» PROVIDED INFORMATION

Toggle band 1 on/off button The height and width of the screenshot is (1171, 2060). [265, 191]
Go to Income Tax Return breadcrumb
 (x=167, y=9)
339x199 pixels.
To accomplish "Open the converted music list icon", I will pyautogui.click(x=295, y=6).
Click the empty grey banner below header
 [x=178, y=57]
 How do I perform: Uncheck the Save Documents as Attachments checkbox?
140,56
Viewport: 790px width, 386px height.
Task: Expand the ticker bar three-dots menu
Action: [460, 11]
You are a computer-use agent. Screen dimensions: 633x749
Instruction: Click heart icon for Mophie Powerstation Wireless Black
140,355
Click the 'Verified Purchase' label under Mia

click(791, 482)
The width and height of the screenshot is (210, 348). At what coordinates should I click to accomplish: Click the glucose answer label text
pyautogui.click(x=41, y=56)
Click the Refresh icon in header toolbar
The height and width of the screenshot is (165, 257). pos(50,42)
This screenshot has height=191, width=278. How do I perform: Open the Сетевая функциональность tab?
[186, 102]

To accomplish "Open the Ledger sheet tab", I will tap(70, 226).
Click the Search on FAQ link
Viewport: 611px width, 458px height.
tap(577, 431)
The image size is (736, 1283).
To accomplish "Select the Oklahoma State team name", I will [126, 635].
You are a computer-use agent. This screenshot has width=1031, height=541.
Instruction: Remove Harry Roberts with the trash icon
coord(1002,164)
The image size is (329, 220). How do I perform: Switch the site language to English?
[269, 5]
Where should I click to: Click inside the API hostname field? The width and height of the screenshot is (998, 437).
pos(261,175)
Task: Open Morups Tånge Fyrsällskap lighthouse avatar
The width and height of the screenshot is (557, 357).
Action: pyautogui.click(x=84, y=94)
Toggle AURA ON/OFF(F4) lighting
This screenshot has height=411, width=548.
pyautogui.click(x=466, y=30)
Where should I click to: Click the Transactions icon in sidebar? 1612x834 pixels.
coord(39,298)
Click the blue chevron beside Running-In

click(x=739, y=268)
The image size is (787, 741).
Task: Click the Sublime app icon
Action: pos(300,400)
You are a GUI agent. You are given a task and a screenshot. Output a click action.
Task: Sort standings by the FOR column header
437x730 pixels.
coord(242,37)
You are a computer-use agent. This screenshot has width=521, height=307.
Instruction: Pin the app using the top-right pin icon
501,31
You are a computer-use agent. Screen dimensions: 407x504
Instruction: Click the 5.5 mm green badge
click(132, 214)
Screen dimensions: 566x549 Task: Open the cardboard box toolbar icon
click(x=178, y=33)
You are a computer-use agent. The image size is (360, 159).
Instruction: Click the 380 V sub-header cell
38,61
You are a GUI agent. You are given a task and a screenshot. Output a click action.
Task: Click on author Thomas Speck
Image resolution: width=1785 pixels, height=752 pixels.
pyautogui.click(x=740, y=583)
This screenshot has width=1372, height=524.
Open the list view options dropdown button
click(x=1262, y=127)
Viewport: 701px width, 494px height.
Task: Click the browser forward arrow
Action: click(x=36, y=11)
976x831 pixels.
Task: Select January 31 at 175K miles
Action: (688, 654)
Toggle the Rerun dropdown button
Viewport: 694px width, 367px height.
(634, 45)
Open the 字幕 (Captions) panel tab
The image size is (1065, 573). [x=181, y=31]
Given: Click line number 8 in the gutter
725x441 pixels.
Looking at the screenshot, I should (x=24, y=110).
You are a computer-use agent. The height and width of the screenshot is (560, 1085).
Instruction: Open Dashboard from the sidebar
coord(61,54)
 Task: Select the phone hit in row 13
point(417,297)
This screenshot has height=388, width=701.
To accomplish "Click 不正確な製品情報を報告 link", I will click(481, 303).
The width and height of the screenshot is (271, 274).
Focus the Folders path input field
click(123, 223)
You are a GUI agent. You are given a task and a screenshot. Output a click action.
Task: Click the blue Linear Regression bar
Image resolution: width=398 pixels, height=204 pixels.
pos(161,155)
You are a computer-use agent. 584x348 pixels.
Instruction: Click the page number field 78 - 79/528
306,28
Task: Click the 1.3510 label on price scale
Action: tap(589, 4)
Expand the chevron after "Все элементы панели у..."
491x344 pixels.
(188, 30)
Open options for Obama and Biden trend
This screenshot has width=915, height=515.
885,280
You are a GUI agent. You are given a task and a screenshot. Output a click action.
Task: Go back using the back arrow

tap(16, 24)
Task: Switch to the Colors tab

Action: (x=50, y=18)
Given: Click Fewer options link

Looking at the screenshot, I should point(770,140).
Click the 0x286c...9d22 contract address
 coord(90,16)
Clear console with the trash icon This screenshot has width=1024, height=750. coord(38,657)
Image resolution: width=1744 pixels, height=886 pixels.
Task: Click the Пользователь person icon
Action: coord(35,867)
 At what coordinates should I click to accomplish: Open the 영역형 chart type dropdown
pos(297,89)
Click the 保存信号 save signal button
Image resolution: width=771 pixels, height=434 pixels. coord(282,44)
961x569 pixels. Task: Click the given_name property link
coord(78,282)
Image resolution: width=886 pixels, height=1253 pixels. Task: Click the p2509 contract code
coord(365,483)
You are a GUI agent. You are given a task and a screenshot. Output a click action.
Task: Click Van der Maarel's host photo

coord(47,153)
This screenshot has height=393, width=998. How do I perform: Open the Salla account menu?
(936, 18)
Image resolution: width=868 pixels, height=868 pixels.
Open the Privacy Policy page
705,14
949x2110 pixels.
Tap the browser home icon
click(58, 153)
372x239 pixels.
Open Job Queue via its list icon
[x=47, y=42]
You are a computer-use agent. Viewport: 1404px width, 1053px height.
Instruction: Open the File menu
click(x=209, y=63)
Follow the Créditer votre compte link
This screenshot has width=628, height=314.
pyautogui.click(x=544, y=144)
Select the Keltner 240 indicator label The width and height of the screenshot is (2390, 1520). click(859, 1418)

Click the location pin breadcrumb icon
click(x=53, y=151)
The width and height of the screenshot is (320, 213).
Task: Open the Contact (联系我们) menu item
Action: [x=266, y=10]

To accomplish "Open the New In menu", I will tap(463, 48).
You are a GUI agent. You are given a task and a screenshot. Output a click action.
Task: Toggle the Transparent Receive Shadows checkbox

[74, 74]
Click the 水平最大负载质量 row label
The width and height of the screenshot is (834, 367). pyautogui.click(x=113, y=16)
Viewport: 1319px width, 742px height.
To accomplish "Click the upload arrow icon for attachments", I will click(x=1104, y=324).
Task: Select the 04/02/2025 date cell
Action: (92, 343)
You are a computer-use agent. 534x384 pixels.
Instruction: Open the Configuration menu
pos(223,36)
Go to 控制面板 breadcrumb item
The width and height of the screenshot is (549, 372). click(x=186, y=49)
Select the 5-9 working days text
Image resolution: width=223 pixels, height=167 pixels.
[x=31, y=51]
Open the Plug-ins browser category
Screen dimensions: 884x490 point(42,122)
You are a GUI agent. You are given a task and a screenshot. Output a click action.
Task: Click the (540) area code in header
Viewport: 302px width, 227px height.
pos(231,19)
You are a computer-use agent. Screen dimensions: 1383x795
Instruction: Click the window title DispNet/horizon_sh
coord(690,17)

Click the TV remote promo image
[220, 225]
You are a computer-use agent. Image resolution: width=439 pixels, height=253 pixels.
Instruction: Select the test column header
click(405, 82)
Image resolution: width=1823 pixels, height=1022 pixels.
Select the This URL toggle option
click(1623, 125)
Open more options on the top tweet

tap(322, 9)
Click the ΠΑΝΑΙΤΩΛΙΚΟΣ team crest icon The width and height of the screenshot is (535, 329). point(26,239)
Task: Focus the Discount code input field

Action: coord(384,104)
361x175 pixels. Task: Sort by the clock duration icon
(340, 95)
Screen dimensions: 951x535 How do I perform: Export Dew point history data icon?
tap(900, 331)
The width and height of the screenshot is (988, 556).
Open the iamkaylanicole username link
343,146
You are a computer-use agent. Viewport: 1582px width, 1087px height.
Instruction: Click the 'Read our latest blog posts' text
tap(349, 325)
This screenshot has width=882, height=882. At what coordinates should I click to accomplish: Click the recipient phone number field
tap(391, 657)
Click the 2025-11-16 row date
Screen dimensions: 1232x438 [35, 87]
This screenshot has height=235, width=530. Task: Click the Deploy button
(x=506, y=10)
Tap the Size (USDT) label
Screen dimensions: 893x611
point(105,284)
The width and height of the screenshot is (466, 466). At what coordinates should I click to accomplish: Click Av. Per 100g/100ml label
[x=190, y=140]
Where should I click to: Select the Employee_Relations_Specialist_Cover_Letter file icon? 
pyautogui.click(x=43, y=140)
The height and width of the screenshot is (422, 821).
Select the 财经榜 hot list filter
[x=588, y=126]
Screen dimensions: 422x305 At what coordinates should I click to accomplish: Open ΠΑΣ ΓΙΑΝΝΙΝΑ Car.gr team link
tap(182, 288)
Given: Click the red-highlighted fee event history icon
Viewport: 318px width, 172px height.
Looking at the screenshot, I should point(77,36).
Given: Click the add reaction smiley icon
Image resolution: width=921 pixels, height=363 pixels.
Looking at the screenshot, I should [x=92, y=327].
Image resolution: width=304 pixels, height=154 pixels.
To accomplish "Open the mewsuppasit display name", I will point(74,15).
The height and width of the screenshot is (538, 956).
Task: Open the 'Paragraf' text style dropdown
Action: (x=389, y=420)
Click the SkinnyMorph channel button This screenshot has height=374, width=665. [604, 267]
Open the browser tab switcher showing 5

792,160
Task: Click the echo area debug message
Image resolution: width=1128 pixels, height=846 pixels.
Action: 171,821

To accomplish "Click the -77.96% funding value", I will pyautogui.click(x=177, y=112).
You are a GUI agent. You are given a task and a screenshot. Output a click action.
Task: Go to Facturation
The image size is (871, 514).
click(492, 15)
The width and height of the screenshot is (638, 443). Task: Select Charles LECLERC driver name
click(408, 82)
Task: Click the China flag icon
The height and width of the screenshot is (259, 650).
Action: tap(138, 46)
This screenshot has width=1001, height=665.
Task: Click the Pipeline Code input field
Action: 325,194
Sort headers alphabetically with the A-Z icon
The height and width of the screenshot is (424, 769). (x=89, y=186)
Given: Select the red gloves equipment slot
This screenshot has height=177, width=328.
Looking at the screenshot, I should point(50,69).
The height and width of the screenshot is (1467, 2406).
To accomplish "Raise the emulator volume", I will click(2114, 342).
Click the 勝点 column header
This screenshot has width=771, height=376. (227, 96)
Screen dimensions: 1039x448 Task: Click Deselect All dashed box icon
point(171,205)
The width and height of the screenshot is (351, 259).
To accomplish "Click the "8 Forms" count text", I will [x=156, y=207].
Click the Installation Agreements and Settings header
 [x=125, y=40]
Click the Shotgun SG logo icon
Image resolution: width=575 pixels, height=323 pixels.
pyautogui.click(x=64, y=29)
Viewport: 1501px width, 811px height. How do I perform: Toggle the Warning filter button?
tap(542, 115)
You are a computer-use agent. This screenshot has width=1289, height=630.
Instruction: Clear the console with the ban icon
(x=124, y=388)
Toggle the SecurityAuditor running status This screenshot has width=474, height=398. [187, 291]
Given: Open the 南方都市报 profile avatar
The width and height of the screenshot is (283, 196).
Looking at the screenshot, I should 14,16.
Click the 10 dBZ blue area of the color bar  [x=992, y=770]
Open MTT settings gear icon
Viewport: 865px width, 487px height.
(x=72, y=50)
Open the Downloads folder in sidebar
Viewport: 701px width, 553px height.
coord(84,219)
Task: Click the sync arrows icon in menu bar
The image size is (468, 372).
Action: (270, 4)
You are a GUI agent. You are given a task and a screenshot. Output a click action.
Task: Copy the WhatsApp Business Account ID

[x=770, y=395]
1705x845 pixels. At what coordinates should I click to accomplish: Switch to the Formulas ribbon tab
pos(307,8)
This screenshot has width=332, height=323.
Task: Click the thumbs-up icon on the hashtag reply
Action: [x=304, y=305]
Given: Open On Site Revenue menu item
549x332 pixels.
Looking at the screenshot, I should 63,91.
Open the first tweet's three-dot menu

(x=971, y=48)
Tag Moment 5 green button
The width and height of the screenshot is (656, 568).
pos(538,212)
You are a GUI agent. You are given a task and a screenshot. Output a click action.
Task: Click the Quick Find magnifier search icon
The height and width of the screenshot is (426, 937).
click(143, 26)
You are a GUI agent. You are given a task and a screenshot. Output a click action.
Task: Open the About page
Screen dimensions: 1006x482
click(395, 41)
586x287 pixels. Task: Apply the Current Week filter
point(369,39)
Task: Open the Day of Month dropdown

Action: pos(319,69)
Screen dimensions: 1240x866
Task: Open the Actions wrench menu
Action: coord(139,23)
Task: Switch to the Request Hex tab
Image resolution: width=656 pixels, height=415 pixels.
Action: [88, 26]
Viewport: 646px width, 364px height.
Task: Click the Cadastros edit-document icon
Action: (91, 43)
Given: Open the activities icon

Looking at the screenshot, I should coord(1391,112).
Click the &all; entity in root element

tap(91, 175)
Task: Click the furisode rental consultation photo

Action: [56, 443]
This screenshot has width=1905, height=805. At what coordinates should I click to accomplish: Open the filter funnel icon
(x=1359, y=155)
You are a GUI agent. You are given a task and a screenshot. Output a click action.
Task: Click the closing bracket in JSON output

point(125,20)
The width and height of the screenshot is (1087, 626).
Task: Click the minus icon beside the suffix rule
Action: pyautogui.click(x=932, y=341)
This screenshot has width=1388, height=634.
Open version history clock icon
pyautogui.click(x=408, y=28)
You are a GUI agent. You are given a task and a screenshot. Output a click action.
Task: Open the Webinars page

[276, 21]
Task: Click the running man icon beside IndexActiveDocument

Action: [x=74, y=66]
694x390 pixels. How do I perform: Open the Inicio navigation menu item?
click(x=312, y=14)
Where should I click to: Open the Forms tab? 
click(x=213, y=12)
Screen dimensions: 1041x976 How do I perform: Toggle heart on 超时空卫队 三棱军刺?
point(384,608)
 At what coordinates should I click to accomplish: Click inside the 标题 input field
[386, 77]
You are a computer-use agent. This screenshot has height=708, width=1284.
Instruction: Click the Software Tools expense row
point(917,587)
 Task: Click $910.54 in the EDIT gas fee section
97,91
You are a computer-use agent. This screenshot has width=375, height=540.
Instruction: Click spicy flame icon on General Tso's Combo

» TASK BRIEF
Give everything in the rows above, from the line containing "The height and width of the screenshot is (422, 821)." down to the line containing "Looking at the screenshot, I should [x=92, y=327].", as a Markdown table with the columns No. and Entry. Number each line in No., put its text in Entry, and leave out any blank lines.

» ANSWER
| No. | Entry |
|---|---|
| 1 | The height and width of the screenshot is (422, 821). |
| 2 | Select the 财经榜 hot list filter |
| 3 | [x=588, y=126] |
| 4 | Screen dimensions: 422x305 At what coordinates should I click to accomplish: Open ΠΑΣ ΓΙΑΝΝΙΝΑ Car.gr team link |
| 5 | tap(182, 288) |
| 6 | Given: Click the red-highlighted fee event history icon |
| 7 | Viewport: 318px width, 172px height. |
| 8 | Looking at the screenshot, I should point(77,36). |
| 9 | Given: Click the add reaction smiley icon |
| 10 | Image resolution: width=921 pixels, height=363 pixels. |
| 11 | Looking at the screenshot, I should [x=92, y=327]. |